In attacks of paroxysmal tachycardia, cardiac contractions are rhythmic, their frequency reaches 120-220 beats per minute. The attack starts suddenly and can last from a few seconds to several days, and sometimes even weeks, and the heart rate does not change. Immediately before the attack, the patient has a feeling of "interruption", "sinking" of the heart.

With prolonged attacks, patients experience general anxiety, fear sometimes causes dizziness. At very high heart rate, syncope is possible.

Nadzheludochkovaya paroxysmal tachycardia often occurs against the background of vegetative-vascular dystonia and is accompanied by such manifestations as trembling of the body, sweating, frequent profuse urination, etc. The heart rate for supraventricular tachycardia is higher( 140-220 beats / min) than in ventricular tachycardia( 130-170 beats / min).Ventricular tachycardia is most often a sign of heart disease and is more severe.

Complications of paroxysmal tachycardia

A prolonged attack of paroxysmal tachycardia can cause severe complications in the form of cardiogenic shock( severe disorder with a violation of consciousness and a sharp breakdown in blood circulation in tissues) or acute heart failure with pulmonary edema( the heart does not have time to pump blood and it stagnates in the lungs, the liquid part of the bloodseeps through the walls of blood vessels, flooding the lungs).At the same time, the cardiac output significantly decreases, which leads to a decrease in coronary blood flow( arteries supplying blood to the heart muscle), this can lead to anginal attacks( acute short-term pain in the heart).

Treatment of tachycardia

During an attack of tachycardia, the main thing is physical and mental rest. The attack of supraventricular tachycardia can be removed by reflex methods, irritating the vagus nerve: straining, squeezing the abdominal press, holding the breath, pressing on the eyeballs, causing vomiting. When inefficiency is used, various medications( eg, obzidan).In severe cases, a decreasing electrostimulation of the atria is performed to restore the correct rhythm.

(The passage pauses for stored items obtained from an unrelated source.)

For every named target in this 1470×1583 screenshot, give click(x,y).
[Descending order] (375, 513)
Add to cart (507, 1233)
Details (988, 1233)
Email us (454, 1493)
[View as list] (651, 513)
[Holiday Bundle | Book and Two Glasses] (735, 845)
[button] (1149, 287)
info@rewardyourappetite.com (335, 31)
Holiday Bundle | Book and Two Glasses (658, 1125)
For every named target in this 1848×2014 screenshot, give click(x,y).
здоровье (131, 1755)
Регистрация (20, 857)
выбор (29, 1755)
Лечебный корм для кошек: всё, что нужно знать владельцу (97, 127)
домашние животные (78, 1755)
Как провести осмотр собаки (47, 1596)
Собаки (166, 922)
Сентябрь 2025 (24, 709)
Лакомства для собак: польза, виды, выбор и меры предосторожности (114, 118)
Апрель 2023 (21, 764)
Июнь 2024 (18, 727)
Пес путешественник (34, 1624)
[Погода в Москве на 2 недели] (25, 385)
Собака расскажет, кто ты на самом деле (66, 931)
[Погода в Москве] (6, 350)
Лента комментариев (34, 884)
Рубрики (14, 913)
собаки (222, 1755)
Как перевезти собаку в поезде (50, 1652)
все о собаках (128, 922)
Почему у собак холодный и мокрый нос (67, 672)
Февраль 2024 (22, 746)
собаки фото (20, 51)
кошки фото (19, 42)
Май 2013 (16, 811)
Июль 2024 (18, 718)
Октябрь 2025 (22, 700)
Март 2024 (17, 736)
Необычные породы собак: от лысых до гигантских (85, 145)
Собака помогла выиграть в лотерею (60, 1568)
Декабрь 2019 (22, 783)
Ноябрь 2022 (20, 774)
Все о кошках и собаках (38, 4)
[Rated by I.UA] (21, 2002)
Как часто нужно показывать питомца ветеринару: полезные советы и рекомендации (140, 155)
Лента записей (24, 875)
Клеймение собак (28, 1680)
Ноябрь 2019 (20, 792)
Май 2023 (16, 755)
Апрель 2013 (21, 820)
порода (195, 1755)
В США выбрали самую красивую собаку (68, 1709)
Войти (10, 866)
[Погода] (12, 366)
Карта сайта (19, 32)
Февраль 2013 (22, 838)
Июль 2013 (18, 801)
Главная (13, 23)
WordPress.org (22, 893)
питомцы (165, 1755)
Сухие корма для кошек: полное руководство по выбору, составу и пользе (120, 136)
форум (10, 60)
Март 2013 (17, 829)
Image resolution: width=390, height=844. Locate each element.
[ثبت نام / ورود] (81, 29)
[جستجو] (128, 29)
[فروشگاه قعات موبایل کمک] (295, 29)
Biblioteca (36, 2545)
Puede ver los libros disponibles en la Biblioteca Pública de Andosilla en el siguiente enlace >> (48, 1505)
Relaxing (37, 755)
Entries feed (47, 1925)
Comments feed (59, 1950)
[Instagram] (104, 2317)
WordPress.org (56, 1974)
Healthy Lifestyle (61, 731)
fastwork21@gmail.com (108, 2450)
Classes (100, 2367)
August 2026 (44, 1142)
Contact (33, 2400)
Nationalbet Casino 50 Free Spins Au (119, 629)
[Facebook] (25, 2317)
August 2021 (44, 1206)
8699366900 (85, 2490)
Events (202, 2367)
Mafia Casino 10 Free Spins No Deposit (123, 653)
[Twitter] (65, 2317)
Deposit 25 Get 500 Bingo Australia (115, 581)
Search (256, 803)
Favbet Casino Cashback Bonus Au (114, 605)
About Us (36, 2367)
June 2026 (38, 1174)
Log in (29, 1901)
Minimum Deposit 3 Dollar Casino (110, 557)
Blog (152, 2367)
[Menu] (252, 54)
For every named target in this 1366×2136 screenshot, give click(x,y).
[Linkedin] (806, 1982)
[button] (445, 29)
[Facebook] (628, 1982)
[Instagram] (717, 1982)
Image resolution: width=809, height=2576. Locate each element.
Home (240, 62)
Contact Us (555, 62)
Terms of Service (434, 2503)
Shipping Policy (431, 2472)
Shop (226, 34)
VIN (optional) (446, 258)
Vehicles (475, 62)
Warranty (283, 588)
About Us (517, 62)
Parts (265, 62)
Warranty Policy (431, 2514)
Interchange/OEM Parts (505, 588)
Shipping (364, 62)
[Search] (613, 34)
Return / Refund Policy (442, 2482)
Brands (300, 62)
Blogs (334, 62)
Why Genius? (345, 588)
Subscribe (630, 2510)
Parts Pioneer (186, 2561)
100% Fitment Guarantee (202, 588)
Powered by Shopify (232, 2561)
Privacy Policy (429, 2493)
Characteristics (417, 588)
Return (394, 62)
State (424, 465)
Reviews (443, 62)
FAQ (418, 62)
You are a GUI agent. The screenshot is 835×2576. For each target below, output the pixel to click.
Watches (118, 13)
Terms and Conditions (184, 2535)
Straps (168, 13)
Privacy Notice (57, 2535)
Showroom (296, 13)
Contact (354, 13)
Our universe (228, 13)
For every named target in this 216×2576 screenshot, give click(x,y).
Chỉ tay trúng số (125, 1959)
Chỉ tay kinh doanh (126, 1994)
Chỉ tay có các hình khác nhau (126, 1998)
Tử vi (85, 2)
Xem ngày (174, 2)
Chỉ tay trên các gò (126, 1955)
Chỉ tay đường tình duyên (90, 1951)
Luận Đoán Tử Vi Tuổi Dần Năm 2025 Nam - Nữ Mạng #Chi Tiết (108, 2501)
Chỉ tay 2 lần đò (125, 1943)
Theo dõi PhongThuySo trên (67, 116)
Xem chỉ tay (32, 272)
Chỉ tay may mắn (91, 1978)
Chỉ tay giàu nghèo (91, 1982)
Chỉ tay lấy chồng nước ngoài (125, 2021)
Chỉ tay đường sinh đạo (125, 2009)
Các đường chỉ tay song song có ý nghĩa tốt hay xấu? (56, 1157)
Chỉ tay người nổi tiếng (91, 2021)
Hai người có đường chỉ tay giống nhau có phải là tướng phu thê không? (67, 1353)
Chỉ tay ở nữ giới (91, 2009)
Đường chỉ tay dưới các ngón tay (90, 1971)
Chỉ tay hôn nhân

With ventricular tachycardia, lidocaine is most often administered. If drug therapy does not help, then electropulse therapy is performed.

Prevention of paroxysmal tachycardia

Prevention of seizures of paroxysmal tachycardia should be conducted taking into account its shape, frequency and cause. With rare seizures( one for a few months or years), the patient is recommended to lead a healthy lifestyle( without smoking and alcohol) with the exception of physical and mental loads. At frequent attacks for their prophylaxis, soothing and anti-rhythm medications are used.